Pfizer Vaccine Vice President Ralf Rene Reinert said at an online meeting that the company confirmed the article published by the British Medical Journal (BMJ) and began taking steps for necessary measures. A whistleblower recently alleged that Pfizer falsified data and failed to promptly pursue reports of adverse events in its Covid-19 vaccine trials raised questioned over data integrity, regulatory oversight.
The BMJ report claimed that Texas contract research company, Ventavia Research Group, falsified data, unblinded patients, employed inadequately trained vaccinators in Pfizer’s pivotal phase 3 clinical trials of Cominarty that provided important data leading to its approval.
It added that the staff who conducted quality control checks were overwhelmed by the volume of problems they were finding.
After repeatedly notifying Ventavia of these problems, the regional director, Brook Jackson, emailed a complaint to the U.S. Food and Drug Administration (FDA) but was fired shortly after. BMJ explained that Jackson provided dozens of internal company documents, photos, audio recordings, and emails.

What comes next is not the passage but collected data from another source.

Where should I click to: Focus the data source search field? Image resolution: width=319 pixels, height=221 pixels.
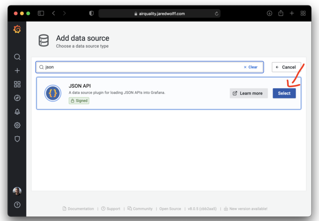(139, 67)
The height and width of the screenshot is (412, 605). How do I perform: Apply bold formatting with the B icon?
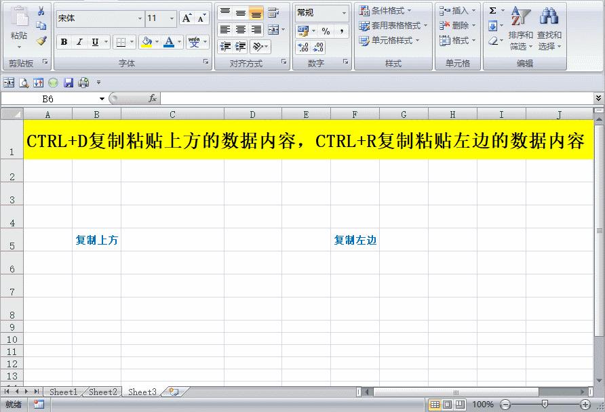point(63,42)
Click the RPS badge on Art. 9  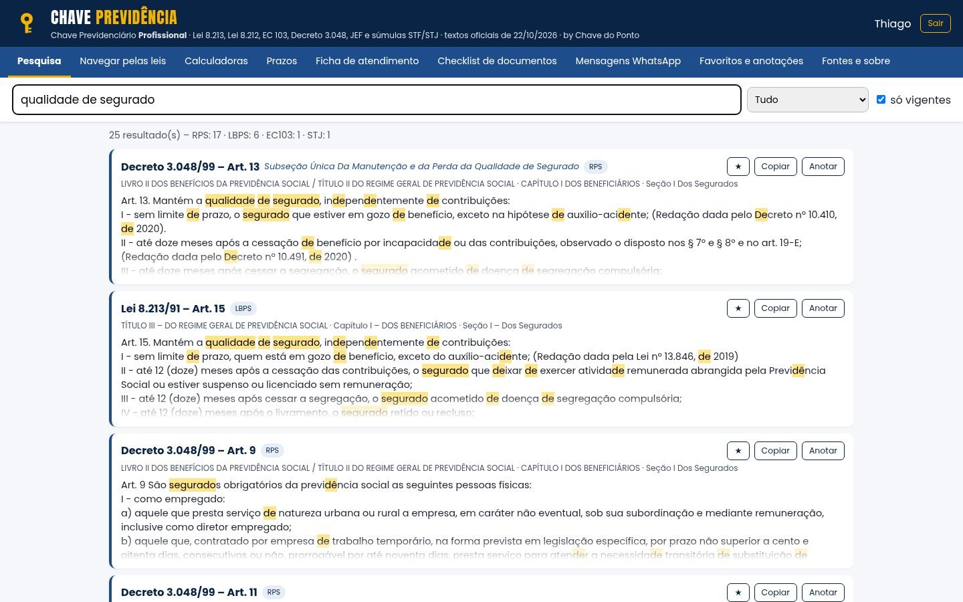pos(272,450)
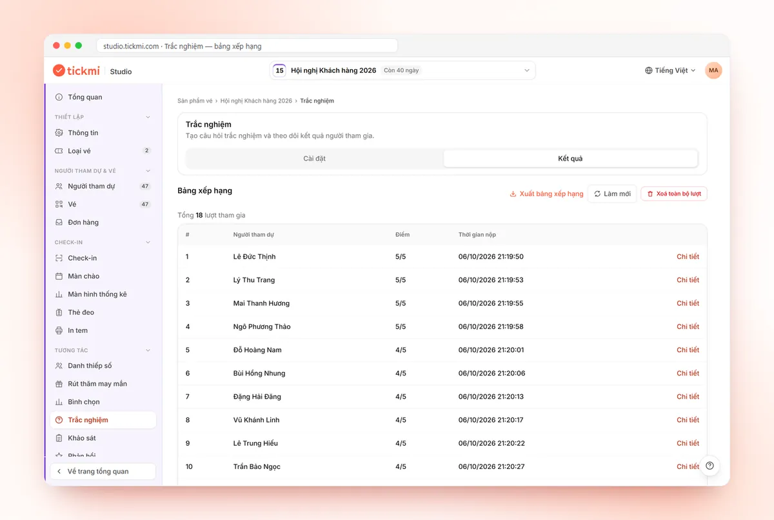Open the Thông tin settings page

pos(103,133)
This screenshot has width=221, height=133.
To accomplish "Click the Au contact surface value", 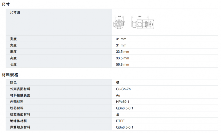I will 118,95.
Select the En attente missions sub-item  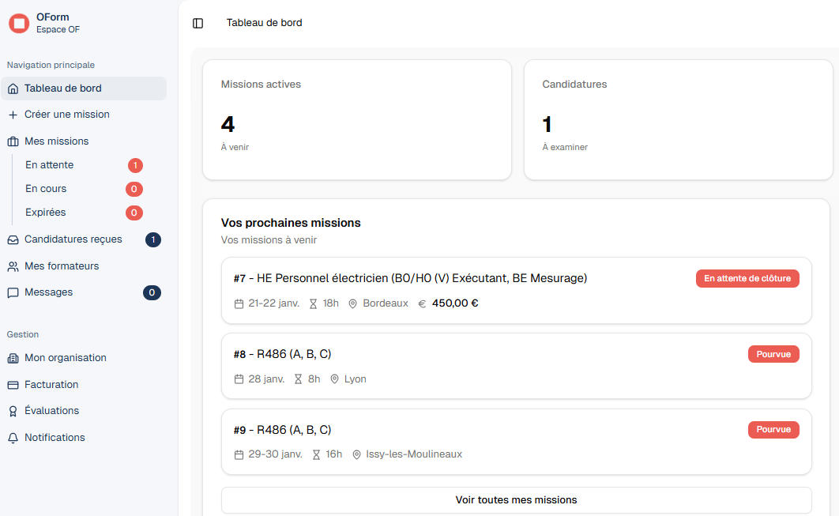point(50,165)
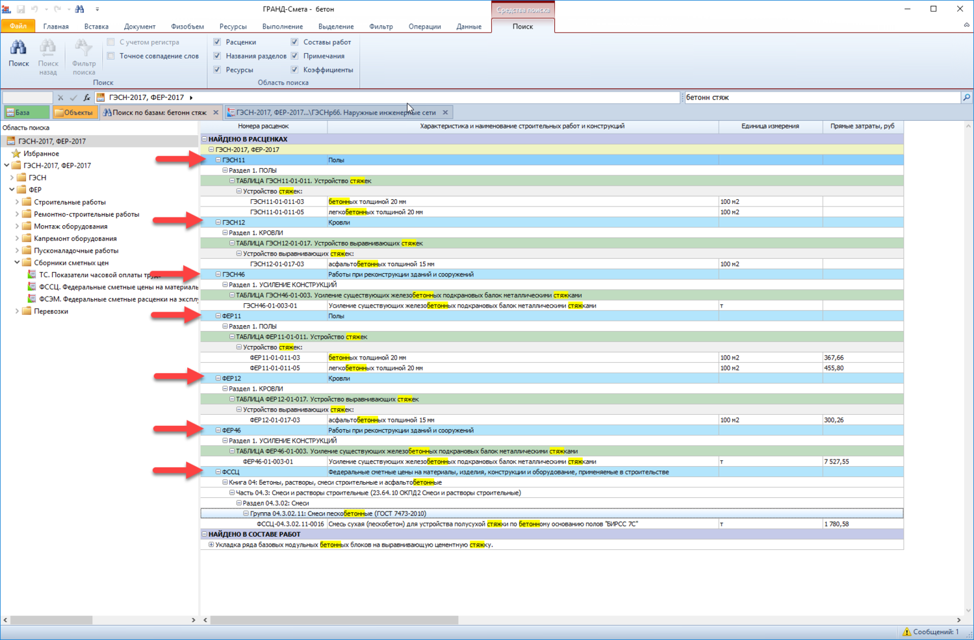The height and width of the screenshot is (640, 974).
Task: Uncheck the Расценки checkbox
Action: coord(218,42)
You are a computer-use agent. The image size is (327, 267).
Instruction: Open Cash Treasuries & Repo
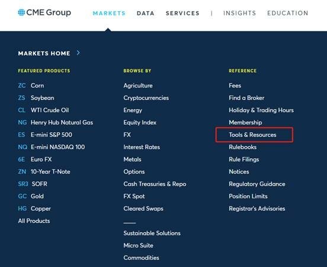[x=155, y=184]
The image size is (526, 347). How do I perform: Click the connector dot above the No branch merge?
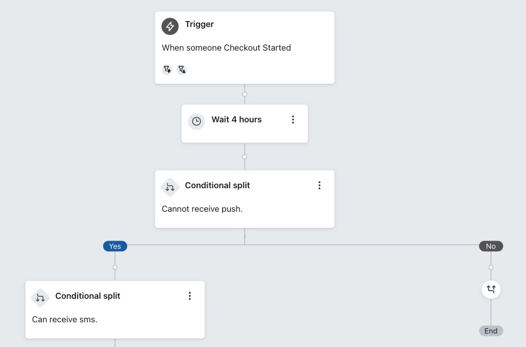tap(491, 266)
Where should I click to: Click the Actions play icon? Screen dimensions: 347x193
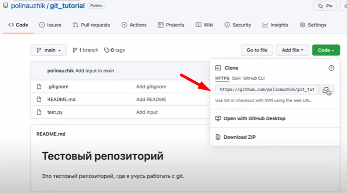point(124,25)
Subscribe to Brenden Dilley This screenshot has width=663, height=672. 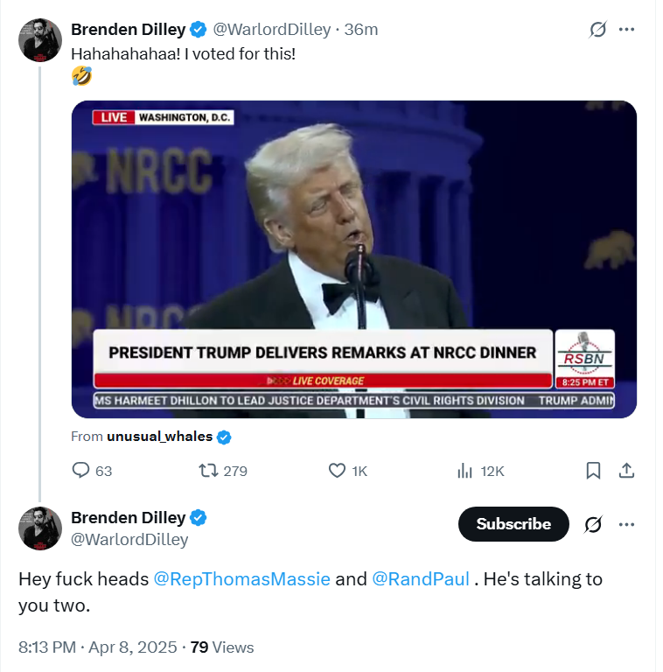[513, 524]
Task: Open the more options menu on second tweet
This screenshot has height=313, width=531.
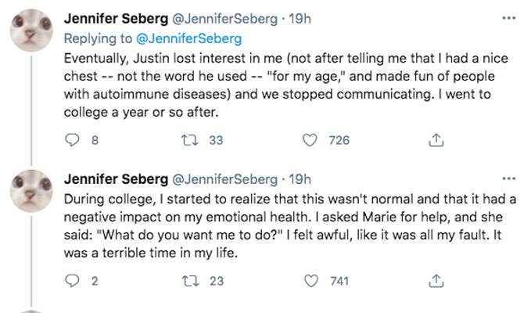Action: click(508, 178)
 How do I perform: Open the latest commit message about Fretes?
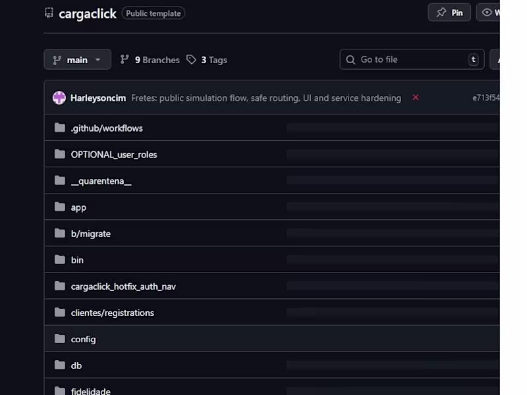tap(266, 97)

“We were disappointed by the recent article published by BMJ that failed to contact us before making the publication to request for analysis,” Reinert said. “We have to remember that the results of the clinical trials of our vaccine met the primary endpoints and equaled to the data collected in a real-world setting.”
He emphasized that Cominarty showed a similarly high protection effect in all age groups against Covid-19 in clinical trials and real-world, saying that the vaccine is still effective.

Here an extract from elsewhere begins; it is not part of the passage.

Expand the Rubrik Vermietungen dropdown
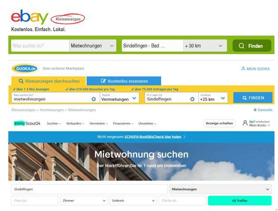Image resolution: width=278 pixels, height=211 pixels. pos(119,98)
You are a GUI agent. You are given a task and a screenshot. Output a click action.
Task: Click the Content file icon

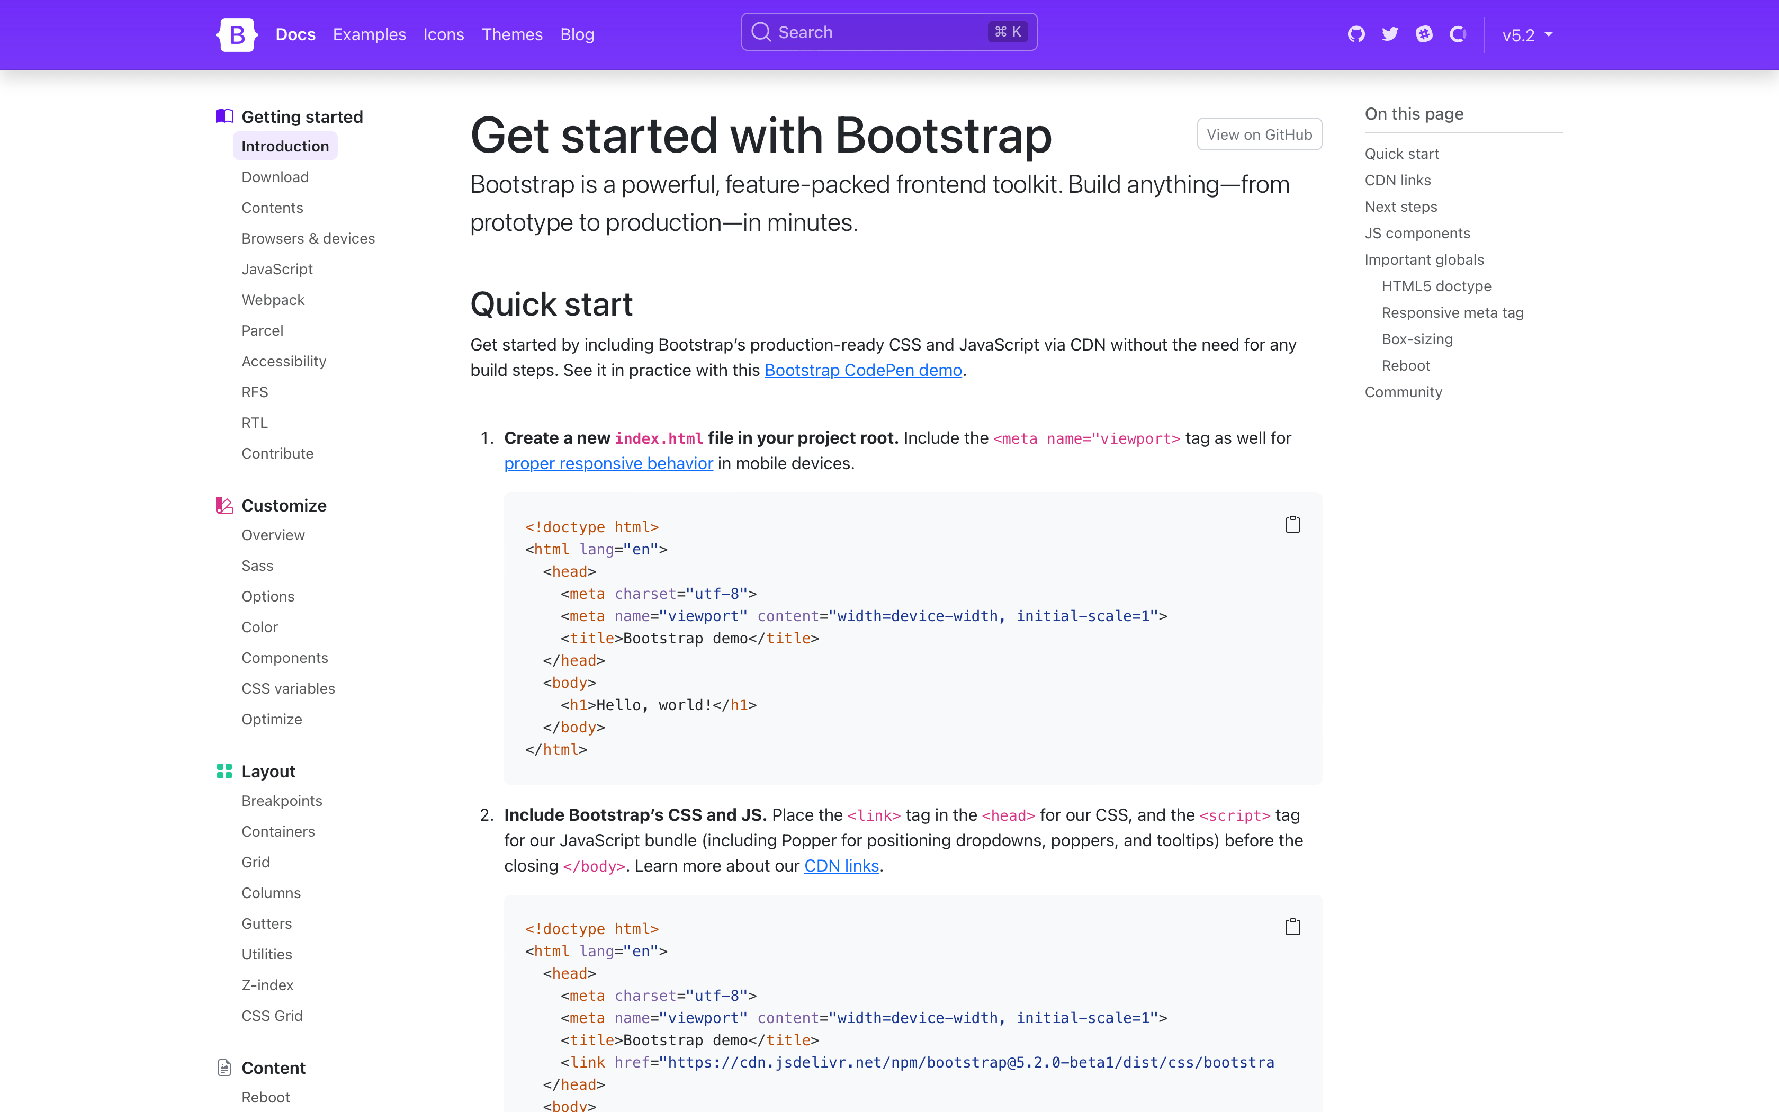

After commenting on the recent allegation about falsified clinical trials, Reinert stressed that vaccines and antiviral therapies are both necessary to overcome the Covid-19 pandemic.
“Antiviral therapies can treat patients but cannot prevent infection, which only the vaccine can do,” he said.
Pfizer has been developing an oral antiviral drug Paxlovid for Covid-19, which requires patients to take three pills twice a day for five days.
Reinert also provided various data concerning the need for booster shots.
The Pfizer executive said the effectiveness in preventing symptomatic infection and hospitalization for severe conditions decreased to 40 percent six months after receiving the first complete Pfizer vaccine. However, he added that the booster shots strengthened the immune response and pulled the prevention effect back to about 95 percent.
“As our vaccine works against dominant Delta variant and can respond to breakthrough infection, I believe the booster shot can help overcome the pandemic,” Reinert said.
Regarding the necessity of booster shots in high-risk groups and adults, he showed the safety and preventive effects of booster shots collected in Pfizer's research data. He said that a new vaccine for variants would not be necessary for now.
Reinert pointed out that although the third dose of Pfizer's mRNA vaccine has not yet been approved in Korea, other countries have already begun establishing strategies for booster shots to maintain the vaccine's effectiveness.
He cited Israel as an example, saying the country responded to mutated Covid-19 strains by inoculating all ages using a booster shot program. Germany and the U.S. are also adopting similar measures.
“I cannot say much about the authorization of Pfizer’s booster shot in Korea as the regulatory review is ongoing, but we are discussing a plan for giving booster shots to those older than 16,” Reinert said. “I hope that booster shots to be approved as soon as possible, and the results will be similar to those seen in other countries.”